### Target position records:
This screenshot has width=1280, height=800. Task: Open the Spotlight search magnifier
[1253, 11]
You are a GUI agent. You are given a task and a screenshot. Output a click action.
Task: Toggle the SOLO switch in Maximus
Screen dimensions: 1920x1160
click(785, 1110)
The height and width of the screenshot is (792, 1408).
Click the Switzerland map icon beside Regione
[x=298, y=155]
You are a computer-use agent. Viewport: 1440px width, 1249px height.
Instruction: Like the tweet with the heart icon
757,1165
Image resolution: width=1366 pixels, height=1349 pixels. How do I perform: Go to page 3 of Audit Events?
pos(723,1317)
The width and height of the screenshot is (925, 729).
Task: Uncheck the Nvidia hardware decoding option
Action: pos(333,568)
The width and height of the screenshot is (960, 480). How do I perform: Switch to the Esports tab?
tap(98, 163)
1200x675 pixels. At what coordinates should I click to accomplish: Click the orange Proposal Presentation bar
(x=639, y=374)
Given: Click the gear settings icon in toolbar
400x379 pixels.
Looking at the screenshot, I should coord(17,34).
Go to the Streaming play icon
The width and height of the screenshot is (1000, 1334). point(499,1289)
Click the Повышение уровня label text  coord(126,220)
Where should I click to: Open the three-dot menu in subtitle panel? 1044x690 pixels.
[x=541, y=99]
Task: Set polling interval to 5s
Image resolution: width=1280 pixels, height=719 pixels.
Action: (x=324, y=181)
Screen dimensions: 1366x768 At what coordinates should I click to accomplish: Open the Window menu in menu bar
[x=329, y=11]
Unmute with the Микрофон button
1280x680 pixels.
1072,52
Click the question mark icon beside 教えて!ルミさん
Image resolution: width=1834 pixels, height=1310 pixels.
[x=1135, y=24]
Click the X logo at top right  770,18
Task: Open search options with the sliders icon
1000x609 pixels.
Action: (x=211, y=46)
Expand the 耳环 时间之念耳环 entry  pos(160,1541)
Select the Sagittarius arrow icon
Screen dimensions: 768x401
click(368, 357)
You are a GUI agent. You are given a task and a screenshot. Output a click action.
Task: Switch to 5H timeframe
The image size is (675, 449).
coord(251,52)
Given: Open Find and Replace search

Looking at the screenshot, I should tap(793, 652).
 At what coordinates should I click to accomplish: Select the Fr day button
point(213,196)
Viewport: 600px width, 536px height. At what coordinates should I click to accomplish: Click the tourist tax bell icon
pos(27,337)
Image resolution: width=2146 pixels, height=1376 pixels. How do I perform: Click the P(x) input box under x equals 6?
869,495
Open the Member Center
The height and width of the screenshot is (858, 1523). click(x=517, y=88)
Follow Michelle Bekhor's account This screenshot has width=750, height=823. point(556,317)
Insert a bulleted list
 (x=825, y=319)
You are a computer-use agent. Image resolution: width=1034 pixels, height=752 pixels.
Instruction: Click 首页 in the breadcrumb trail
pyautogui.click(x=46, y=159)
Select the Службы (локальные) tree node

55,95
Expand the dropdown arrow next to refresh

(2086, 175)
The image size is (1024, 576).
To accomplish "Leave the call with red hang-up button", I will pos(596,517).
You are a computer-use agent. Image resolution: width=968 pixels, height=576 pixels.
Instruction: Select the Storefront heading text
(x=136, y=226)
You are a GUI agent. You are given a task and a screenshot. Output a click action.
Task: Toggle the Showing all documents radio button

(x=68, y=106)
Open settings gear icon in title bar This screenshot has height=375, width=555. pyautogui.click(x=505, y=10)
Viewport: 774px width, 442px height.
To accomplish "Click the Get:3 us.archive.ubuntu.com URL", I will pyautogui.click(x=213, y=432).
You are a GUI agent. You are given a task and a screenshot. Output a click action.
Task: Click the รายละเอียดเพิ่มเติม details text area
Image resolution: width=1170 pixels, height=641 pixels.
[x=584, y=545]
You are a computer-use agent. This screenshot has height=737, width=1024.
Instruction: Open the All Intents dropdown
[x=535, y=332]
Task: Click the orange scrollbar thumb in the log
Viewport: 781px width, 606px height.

### What is being asked:
Give back every one of the rows above, word for word.

### Task result:
This screenshot has width=1280, height=800. Task: Open the Spotlight search magnifier
[1253, 11]
You are a GUI agent. You are given a task and a screenshot. Output a click action.
Task: Toggle the SOLO switch in Maximus
Screen dimensions: 1920x1160
click(785, 1110)
The height and width of the screenshot is (792, 1408).
Click the Switzerland map icon beside Regione
[x=298, y=155]
You are a computer-use agent. Viewport: 1440px width, 1249px height.
Instruction: Like the tweet with the heart icon
757,1165
Image resolution: width=1366 pixels, height=1349 pixels. How do I perform: Go to page 3 of Audit Events?
pos(723,1317)
The width and height of the screenshot is (925, 729).
Task: Uncheck the Nvidia hardware decoding option
Action: pos(333,568)
The width and height of the screenshot is (960, 480). How do I perform: Switch to the Esports tab?
tap(98, 163)
1200x675 pixels. At what coordinates should I click to accomplish: Click the orange Proposal Presentation bar
(x=639, y=374)
Given: Click the gear settings icon in toolbar
400x379 pixels.
Looking at the screenshot, I should coord(17,34).
Go to the Streaming play icon
The width and height of the screenshot is (1000, 1334). point(499,1289)
Click the Повышение уровня label text  coord(126,220)
Where should I click to: Open the three-dot menu in subtitle panel? 1044x690 pixels.
[x=541, y=99]
Task: Set polling interval to 5s
Image resolution: width=1280 pixels, height=719 pixels.
Action: (x=324, y=181)
Screen dimensions: 1366x768 At what coordinates should I click to accomplish: Open the Window menu in menu bar
[x=329, y=11]
Unmute with the Микрофон button
1280x680 pixels.
1072,52
Click the question mark icon beside 教えて!ルミさん
Image resolution: width=1834 pixels, height=1310 pixels.
[x=1135, y=24]
Click the X logo at top right  770,18
Task: Open search options with the sliders icon
1000x609 pixels.
Action: (x=211, y=46)
Expand the 耳环 时间之念耳环 entry  pos(160,1541)
Select the Sagittarius arrow icon
Screen dimensions: 768x401
click(368, 357)
You are a GUI agent. You are given a task and a screenshot. Output a click action.
Task: Switch to 5H timeframe
The image size is (675, 449).
coord(251,52)
Given: Open Find and Replace search

Looking at the screenshot, I should tap(793, 652).
 At what coordinates should I click to accomplish: Select the Fr day button
point(213,196)
Viewport: 600px width, 536px height. At what coordinates should I click to accomplish: Click the tourist tax bell icon
pos(27,337)
Image resolution: width=2146 pixels, height=1376 pixels. How do I perform: Click the P(x) input box under x equals 6?
869,495
Open the Member Center
The height and width of the screenshot is (858, 1523). click(x=517, y=88)
Follow Michelle Bekhor's account This screenshot has width=750, height=823. point(556,317)
Insert a bulleted list
 (x=825, y=319)
You are a computer-use agent. Image resolution: width=1034 pixels, height=752 pixels.
Instruction: Click 首页 in the breadcrumb trail
pyautogui.click(x=46, y=159)
Select the Службы (локальные) tree node

55,95
Expand the dropdown arrow next to refresh

(2086, 175)
The image size is (1024, 576).
To accomplish "Leave the call with red hang-up button", I will pos(596,517).
You are a computer-use agent. Image resolution: width=968 pixels, height=576 pixels.
Instruction: Select the Storefront heading text
(x=136, y=226)
You are a GUI agent. You are given a task and a screenshot. Output a click action.
Task: Toggle the Showing all documents radio button

(x=68, y=106)
Open settings gear icon in title bar This screenshot has height=375, width=555. pyautogui.click(x=505, y=10)
Viewport: 774px width, 442px height.
To accomplish "Click the Get:3 us.archive.ubuntu.com URL", I will pyautogui.click(x=213, y=432).
You are a GUI agent. You are given a task and a screenshot. Output a click action.
Task: Click the รายละเอียดเพิ่มเติม details text area
Image resolution: width=1170 pixels, height=641 pixels.
[x=584, y=545]
You are a computer-use agent. This screenshot has height=737, width=1024.
Instruction: Open the All Intents dropdown
[x=535, y=332]
Task: Click the orange scrollbar thumb in the log
Viewport: 781px width, 606px height.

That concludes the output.